Wikipedia Uses AI to Assist Human Editors
Dec 4, 2015 11:02 AM PT
The Wikimedia Foundation this week rolled out a service designed to improve the quality of Wikipedia articles.
The Objective Revision Evaluation Service uses artificial intelligence and machine learning to help Wikipedia editors identify damaging articles more quickly and assign quality scores to them more rapidly.
Every day, Wikipedia is edited some 500,000 times, Wikimedia said. Editors, most of them volunteers, have to review all those changes.
ORES allows those editors to peer into incoming content to identify potentially damaging edits swiftly and quarantine them for future scrutiny.
A damaging edit might include the insertion of personal opinion or obscenity into an article.
"If you're in the media at all, there's a chance that someone is going to dislike something that you said and is going to try to damage your Wikipedia page," said Rob Enderle, principal analyst at the Enderle Group.
That behavior, though, fits a pattern -- a pattern that a system like ORES can address. "Low-level AI is really good at identifying patterns and taking prescribed action against the patterns it recognizes," he told TechNewsWorld.
"Unless you have a ton more people than Wikipedia has, you'd never be able to keep up with the bad edits," Enderle said.
With ORES, "Wikipedia can be more trusted and less likely to be used as a tool to harm somebody," he added.
It provides Wikipedia editors with a suite of tools they can use to help them sort edits by the probability that they're damaging.
"That allows that editor to review the most likely to be damaging edits first," said Wikimedia Senior Research Scientist Aaron Halfaker. "That can reduce the workload of reviewing edits by about 90 percent."
Less Editing, More Articles
ORES predicts the probability that an edit is damaging by drawing on knowledge it gains comparing before-and-after edits of all articles that appear in Wikipedia.
It uses that knowledge to assign a score to a proposed edit. Scores can be retrieved quickly -- in 50 to 100 milliseconds -- and can be used to identify problematic edits rapidly.

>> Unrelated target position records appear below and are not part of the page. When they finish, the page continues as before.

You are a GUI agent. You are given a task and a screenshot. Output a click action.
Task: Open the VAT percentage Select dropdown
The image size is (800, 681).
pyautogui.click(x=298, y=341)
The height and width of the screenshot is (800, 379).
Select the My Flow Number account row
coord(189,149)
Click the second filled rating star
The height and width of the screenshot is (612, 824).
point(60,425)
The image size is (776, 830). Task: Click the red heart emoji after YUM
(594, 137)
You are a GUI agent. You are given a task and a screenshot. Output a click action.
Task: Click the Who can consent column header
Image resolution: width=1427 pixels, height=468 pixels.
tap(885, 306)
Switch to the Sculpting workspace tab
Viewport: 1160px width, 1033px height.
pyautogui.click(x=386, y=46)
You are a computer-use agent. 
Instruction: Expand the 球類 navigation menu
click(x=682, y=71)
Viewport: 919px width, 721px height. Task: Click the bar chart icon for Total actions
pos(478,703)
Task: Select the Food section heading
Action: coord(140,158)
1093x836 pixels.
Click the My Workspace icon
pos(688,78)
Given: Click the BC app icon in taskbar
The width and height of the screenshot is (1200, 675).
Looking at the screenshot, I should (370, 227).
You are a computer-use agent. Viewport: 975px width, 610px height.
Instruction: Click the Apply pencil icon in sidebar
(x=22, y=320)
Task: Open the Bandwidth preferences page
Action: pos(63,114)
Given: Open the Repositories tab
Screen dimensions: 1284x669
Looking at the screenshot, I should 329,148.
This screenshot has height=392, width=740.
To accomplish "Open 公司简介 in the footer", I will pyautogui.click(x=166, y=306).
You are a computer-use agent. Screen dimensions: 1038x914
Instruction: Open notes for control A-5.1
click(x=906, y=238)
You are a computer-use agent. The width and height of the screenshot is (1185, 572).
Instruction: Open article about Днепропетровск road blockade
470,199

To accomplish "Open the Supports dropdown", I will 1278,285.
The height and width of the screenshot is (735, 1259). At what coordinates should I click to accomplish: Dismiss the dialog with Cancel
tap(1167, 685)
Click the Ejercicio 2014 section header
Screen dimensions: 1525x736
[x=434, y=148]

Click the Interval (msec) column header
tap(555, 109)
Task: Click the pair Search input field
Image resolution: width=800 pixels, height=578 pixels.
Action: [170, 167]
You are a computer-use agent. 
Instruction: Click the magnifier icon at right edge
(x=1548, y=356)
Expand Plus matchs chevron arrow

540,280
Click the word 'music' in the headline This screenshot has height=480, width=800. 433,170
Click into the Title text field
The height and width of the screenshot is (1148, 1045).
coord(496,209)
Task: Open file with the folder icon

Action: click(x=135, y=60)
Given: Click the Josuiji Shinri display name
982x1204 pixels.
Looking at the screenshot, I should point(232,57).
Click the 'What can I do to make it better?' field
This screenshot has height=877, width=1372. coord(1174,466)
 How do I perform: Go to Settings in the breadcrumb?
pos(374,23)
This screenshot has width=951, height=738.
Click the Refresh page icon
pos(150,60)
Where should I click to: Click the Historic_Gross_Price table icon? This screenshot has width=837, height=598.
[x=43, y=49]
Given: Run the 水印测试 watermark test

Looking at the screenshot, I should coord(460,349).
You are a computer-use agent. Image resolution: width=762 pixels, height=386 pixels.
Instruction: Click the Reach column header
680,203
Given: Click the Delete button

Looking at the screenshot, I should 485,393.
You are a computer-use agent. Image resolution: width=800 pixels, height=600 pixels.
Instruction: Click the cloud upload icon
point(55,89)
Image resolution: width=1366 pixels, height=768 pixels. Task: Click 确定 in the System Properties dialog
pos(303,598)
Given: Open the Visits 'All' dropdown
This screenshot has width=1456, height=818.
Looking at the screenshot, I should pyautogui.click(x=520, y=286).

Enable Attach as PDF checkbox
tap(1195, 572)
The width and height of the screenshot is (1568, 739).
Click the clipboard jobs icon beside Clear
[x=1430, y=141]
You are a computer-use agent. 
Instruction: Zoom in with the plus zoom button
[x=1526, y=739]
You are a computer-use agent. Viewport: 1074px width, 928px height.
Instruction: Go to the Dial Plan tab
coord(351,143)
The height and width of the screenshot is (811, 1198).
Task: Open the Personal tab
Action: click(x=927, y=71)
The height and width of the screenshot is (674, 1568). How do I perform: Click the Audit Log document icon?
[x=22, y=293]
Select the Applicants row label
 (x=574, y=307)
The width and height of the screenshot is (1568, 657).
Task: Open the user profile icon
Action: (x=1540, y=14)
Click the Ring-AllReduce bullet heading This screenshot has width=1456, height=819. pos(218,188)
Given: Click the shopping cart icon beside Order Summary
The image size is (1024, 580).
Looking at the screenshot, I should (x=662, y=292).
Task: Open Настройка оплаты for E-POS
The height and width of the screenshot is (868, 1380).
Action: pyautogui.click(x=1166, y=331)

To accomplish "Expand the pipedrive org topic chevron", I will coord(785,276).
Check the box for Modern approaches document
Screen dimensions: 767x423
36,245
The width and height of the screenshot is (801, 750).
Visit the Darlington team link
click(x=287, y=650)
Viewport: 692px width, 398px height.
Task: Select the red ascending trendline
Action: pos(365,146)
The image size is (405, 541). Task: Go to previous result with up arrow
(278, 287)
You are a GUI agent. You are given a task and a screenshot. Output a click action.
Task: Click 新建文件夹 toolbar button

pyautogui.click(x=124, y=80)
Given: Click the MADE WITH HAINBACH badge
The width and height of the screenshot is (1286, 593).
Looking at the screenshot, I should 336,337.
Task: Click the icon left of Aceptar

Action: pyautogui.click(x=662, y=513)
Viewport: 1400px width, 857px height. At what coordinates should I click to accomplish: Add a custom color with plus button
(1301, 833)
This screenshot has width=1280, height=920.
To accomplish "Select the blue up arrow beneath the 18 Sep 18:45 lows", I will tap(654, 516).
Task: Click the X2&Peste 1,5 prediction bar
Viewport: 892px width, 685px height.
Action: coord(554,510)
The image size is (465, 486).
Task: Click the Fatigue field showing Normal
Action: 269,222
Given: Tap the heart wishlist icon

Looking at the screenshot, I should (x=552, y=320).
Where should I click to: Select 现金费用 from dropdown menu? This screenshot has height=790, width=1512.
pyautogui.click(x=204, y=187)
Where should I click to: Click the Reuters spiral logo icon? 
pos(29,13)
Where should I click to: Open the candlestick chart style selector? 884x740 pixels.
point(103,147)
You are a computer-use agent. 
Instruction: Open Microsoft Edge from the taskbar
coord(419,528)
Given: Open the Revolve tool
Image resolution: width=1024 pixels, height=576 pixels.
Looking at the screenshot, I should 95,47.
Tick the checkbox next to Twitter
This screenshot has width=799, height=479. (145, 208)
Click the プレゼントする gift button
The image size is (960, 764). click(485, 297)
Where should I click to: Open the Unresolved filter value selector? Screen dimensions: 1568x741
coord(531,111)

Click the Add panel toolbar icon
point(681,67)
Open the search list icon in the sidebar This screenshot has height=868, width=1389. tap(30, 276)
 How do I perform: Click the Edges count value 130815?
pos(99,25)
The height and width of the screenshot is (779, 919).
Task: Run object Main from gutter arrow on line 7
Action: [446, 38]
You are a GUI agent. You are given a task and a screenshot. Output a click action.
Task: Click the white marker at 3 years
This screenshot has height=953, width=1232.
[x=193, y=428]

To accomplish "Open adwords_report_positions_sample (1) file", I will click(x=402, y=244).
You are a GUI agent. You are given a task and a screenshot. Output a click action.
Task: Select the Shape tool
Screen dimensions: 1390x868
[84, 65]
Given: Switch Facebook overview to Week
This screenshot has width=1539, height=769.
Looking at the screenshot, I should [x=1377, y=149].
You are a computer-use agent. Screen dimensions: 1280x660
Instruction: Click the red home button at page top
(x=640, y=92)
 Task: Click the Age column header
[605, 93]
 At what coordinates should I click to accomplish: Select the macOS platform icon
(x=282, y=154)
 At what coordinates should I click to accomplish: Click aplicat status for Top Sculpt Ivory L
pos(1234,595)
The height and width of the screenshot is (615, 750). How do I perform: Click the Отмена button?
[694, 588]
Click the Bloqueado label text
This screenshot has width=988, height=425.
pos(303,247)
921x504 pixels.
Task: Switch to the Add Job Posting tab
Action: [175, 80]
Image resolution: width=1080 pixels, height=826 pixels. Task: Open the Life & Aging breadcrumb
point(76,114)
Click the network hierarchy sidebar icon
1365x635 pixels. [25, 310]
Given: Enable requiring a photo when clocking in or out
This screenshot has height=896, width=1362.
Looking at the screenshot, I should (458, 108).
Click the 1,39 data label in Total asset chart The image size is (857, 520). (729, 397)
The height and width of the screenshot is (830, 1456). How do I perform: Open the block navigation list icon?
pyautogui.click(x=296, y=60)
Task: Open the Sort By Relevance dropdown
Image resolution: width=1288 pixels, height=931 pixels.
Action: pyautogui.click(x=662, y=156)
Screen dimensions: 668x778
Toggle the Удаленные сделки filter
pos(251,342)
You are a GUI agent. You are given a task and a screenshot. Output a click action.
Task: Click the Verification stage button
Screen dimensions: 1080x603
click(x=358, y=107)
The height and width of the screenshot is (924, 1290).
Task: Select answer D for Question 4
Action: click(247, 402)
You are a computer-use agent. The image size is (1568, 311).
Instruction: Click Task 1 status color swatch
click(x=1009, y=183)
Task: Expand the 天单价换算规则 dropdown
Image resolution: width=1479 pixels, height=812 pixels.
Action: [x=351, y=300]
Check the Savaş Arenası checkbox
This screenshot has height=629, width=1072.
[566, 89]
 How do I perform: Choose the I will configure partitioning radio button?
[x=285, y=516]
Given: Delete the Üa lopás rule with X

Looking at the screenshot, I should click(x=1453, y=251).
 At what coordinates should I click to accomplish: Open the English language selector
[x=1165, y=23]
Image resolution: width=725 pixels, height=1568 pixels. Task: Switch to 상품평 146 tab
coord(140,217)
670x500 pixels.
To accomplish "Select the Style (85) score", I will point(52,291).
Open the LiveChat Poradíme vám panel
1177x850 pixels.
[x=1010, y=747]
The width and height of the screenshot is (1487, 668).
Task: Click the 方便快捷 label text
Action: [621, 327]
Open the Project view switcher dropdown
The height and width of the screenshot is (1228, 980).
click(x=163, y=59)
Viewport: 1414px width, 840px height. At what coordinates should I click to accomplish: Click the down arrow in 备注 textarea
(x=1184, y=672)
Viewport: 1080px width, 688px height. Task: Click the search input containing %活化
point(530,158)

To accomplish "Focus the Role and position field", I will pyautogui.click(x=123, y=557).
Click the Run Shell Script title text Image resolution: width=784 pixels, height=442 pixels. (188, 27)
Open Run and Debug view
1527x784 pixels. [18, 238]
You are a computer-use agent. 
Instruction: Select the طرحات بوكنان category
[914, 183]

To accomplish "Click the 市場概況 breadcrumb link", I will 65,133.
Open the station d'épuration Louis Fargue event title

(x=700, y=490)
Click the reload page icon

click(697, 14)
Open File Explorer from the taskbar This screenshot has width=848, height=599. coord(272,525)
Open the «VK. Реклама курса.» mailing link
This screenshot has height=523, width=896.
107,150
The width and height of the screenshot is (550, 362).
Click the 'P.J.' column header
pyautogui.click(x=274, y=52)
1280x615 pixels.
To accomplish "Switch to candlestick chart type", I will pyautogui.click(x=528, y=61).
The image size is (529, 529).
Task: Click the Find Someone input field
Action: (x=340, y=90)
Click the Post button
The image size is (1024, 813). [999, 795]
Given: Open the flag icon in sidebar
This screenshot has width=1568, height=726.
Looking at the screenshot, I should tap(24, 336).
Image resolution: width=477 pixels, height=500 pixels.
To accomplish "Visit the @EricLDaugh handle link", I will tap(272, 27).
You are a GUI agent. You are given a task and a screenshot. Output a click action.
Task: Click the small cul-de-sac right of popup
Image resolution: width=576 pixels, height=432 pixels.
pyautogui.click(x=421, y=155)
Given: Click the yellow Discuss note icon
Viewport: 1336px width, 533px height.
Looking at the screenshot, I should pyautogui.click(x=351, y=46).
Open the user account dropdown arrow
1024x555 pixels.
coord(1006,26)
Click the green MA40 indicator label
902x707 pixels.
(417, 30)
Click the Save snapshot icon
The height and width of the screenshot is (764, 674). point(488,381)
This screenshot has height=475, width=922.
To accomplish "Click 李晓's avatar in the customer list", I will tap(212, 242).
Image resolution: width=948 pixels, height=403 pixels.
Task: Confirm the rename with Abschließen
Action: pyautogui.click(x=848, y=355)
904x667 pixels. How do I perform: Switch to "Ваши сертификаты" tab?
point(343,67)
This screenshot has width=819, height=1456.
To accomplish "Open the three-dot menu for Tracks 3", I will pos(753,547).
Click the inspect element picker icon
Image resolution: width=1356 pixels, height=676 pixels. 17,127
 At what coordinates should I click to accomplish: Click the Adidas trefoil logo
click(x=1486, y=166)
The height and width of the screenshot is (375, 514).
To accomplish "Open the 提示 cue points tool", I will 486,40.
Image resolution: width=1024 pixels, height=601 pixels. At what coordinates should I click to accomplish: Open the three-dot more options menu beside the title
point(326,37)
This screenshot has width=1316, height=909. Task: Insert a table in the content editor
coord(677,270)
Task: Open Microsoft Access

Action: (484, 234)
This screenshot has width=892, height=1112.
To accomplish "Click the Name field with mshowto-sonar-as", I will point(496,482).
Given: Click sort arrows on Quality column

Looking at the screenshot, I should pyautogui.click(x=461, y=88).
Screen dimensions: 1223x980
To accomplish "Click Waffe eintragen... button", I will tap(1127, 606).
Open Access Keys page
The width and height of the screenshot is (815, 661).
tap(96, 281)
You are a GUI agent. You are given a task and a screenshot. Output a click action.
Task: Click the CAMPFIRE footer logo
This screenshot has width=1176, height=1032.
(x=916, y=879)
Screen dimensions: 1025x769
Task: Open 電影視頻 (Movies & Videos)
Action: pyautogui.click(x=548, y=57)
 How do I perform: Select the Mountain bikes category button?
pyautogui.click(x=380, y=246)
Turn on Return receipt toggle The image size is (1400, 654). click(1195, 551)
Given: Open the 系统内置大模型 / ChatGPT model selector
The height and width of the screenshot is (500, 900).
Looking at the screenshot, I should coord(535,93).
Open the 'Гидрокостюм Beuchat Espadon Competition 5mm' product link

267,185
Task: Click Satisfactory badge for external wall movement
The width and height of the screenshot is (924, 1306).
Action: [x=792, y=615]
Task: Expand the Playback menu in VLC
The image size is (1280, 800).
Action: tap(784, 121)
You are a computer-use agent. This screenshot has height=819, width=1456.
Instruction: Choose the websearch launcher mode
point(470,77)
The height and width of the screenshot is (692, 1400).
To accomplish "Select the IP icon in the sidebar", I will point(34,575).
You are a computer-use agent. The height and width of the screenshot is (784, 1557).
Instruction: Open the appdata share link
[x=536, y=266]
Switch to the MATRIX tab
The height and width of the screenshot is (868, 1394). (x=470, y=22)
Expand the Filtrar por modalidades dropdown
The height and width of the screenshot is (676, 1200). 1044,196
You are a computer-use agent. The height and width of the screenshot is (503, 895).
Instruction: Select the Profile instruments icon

About 3 to 4 percent of the daily edits to Wikipedia articles are damaging. Weeding those damaging edits from the firehose of edits flooding Wikipedia every day is an onerous task for editors. It's less so with ORES, Wikipedia said.
"Our machine learning model is good enough at sorting those edits by the probability that they're damaging that you would have to review 10 percent of incoming edits to know that you caught all of the damaging edits," Halfaker told TechNewsWorld. "Without this tool, you'd have to review all the edits to know you caught all the damaging edits."
Although ORES itself doesn't directly improve the quality of the articles in Wikipedia, it does so indirectly by ensuring that editors catch all damaging content and freeing up those editors to create more articles of their own.
"One of the reasons we want to reduce the workload around quality control is so that editors can spend more of their time working on new article content rather than removing vandalism," Halfaker said.
Wikipedia receives about 12 million hours of volunteer labor a year. "A lot of what these artificial intelligence systems do is more effectively apply that human attention to the problem of writing a high-quality encyclopedia," he said.
While ORES addresses one aspect of quality control at Wikipedia, a bigger issue remains, noted Sorin Adam Matei, an associate professor at Purdue University who studies the relationship between information technology and social structures in knowledge markets.
Pure science articles that encompass a narrow band of factual truth, like the entry on pi, are very accurate in Wikipedia. "It's not easy to fake those kinds of articles," he told TechNewsWorld.
In the social science and humanities areas, however, the articles become more and more ambiguous as information is added to them, Matei continued.
"Accuracy becomes a moot point. It's not that they're not accurate. It's the stories that they build are so complex and difficult to read that by the time you get to the end of them, you don't know what to believe," he said.
"I think Wikipedia's problem is it's the product of many minds pulling it in all kinds of directions, and a mere technical solution for that hasn't been invented yet," Matei said.
"They're not trying to deal with the real meaningful issue that Wikipedia confronts us with," he added. "It's not that Wikipedia leads us astray from the one truth, but it has built into it all kinds of truths that you need to see through carefully."